If you have some knowledge in php and Sql its not a big task.
"Not a big task" is relative. Even with something like a basis SIS, you have three separate applications with a common data store to create -- the student access portal, the teacher/instructor portal, and the educational administration portal, each of which has its own security and confidentiality guidelines to encode in the system, many of which would be mandated by statute. Now consider that individual test and assignment marks are not created equal -- some carry a heavier weight than others, some may be letter grades only, some are merely pass/fail, some are percentages and others are fractional (you got 17/18 on this quiz). Your interfaces need to account for all of these things in a way that makes it easy for the end-users (students, teaches and administrators) to use. Oh, and you'll need to be able to do trending and other statistics on the fly and as consolidated reports, often without the person looking for trends having access to all of the data under their user ID. Then there are the subjective student assessments/evaluations (and usually similar evals for teachers, TAs, and so forth) and the maintenance of draft (unpublished) versions of all of those.
Yes, you will get something that's an exact fit if you do custom development. But it's going to take a while to get there -- even requirements gathering is going to take a couple of weeks on the most optimistic schedule. And a developer who just throws a UI at a user group without consulting and testing (paper prototyping, etc.) ought to be locked in a basement somewhere to do nothing more potentially harmful than optimizing an implementation of A*. Then allow for the fact that version 1.0 is never satisfactory, even if it does fulfill the basic requirement -- you need to be able to devote people to iteration and improvement.
Coding is easy.

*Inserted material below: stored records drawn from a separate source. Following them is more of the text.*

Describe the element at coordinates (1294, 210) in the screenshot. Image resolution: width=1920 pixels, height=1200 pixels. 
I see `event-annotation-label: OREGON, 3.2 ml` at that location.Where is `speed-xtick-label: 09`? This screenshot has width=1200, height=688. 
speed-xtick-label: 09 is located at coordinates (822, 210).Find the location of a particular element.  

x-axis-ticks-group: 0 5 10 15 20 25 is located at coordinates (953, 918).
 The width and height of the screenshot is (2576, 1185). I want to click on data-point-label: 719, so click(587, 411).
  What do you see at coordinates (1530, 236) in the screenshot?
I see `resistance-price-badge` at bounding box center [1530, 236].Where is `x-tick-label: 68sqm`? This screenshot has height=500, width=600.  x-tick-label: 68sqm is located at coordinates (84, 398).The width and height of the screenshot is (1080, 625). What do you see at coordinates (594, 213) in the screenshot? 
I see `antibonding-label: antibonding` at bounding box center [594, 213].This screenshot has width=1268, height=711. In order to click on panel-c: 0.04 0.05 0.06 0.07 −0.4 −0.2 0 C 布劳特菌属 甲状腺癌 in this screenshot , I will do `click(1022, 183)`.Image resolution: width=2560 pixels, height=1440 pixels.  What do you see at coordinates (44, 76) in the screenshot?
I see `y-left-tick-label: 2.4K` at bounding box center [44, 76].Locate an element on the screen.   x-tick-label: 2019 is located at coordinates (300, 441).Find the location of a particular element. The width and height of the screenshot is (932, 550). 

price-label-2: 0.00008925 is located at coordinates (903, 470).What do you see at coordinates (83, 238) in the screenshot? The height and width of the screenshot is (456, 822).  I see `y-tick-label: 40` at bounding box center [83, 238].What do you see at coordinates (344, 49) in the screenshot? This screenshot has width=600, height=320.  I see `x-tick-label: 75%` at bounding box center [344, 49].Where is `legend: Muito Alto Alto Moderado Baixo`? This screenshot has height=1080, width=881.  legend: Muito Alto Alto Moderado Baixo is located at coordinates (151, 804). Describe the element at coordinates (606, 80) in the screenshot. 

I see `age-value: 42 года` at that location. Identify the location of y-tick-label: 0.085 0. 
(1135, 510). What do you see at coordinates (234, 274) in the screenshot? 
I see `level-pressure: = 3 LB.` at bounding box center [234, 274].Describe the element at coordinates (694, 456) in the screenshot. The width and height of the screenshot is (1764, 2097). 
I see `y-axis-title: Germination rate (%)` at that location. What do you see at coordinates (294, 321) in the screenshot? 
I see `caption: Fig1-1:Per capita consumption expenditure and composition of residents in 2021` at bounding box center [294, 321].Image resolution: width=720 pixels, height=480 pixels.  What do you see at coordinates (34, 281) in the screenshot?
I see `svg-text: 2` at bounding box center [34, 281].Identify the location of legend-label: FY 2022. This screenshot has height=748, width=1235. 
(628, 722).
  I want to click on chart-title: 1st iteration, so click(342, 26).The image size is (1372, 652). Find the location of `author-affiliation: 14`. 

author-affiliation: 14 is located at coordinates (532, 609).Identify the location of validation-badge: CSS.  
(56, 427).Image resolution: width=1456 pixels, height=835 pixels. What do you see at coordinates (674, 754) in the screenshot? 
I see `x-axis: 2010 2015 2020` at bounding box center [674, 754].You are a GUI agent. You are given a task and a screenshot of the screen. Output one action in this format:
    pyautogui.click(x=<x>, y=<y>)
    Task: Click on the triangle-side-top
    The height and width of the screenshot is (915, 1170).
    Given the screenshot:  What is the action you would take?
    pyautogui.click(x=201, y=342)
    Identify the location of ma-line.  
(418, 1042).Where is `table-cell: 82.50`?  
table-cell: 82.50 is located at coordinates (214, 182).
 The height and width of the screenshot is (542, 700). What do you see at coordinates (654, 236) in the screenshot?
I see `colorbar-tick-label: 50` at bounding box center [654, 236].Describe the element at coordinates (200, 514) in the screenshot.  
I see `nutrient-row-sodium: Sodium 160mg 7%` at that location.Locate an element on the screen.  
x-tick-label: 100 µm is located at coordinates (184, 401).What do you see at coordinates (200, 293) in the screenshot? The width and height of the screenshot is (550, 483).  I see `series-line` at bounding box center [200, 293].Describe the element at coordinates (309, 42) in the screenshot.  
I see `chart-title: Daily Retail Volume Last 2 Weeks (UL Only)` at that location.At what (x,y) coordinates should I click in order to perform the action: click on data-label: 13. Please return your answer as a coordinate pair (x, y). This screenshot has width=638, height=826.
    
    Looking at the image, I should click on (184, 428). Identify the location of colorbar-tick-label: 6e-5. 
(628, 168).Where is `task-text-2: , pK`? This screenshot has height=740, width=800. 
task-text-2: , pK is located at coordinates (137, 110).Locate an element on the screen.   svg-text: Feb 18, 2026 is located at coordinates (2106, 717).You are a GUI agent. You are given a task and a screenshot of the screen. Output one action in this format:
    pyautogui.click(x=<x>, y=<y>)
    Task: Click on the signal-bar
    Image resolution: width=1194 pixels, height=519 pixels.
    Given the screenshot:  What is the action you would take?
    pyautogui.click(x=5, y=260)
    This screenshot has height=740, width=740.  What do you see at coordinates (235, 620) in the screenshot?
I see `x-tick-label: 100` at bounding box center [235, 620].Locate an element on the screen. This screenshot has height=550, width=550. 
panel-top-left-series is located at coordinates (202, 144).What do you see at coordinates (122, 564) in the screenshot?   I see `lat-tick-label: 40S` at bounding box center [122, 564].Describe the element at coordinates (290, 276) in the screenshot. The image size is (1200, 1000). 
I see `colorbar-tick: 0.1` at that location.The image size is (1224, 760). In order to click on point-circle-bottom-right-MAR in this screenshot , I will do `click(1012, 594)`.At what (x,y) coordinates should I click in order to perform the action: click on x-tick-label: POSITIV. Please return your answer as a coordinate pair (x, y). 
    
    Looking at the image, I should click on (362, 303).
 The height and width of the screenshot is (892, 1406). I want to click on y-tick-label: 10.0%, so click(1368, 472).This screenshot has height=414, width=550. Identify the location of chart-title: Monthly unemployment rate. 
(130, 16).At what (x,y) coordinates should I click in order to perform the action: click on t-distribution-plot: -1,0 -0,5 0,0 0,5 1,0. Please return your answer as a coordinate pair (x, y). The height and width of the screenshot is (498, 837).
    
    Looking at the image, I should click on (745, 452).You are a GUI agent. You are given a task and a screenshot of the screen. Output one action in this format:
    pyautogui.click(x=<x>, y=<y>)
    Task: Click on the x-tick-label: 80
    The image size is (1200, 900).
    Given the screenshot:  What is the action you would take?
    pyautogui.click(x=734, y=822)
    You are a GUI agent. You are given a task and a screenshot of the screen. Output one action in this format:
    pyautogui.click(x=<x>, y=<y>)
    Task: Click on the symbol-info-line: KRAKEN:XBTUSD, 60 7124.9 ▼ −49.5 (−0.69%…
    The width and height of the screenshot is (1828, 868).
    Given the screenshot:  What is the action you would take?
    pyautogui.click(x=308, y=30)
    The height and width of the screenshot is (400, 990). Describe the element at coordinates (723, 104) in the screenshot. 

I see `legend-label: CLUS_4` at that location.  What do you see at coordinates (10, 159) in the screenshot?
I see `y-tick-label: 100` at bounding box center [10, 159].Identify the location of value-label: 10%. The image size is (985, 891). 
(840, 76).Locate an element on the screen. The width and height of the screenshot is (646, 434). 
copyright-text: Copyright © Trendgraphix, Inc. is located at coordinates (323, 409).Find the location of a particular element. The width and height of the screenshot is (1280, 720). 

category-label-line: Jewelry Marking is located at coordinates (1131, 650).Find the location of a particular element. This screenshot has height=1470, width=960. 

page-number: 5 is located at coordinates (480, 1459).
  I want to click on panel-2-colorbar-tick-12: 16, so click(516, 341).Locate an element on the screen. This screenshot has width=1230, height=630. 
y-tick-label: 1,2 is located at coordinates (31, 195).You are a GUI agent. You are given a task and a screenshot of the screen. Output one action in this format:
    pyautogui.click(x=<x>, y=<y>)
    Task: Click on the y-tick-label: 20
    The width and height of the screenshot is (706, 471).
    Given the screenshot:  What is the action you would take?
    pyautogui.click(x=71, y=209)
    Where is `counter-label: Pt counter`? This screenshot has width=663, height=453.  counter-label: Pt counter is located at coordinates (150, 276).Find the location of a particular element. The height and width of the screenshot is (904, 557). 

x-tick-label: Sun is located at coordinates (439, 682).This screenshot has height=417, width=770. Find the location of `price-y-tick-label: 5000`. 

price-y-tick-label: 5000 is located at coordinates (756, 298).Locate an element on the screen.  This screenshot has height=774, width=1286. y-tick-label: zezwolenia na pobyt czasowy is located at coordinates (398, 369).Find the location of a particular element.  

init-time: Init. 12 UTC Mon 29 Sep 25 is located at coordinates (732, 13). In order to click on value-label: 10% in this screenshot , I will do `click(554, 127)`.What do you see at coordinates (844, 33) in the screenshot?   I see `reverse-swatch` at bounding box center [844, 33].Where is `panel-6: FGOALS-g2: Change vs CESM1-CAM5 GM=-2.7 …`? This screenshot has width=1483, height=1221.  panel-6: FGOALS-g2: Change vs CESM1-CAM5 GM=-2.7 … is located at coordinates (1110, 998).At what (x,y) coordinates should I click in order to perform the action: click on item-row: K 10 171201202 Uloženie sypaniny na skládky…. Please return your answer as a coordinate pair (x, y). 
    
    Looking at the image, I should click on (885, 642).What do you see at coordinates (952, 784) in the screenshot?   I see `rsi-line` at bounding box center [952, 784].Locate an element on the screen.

Software engineering and development is hard. The developer doesn't get to make all of the choices.
So this "not a big task" is very likely to become 3-6 months of hard slogging under the best of circumstances if you care at all about doing it right. Yes, you'll have something that's the best possible fit at the end of it all, but it's not something you can knock off in a weekend unless you really expect your users to devote a whole lot of
their (more valuable than
your) time learning to use what you decided to give them. And you probably will have forgotten to include many of the most important parts simply because you didn't know they needed to be there.
Now compare that reality with an off-the-shelf solution. Someone else has already gone though all of those problems, and has fixed most of them. All you need to do is spend a little bit of time reading the doco, installing/deploying and configuring. It may not be a perfect fit, but it's a week or two rather than months to roll it out. Whether you are only considering the time as an absolute or are including the development costs, off-the-shelf is a whole lot cheaper even if there's a price tag on the shrinkwrap.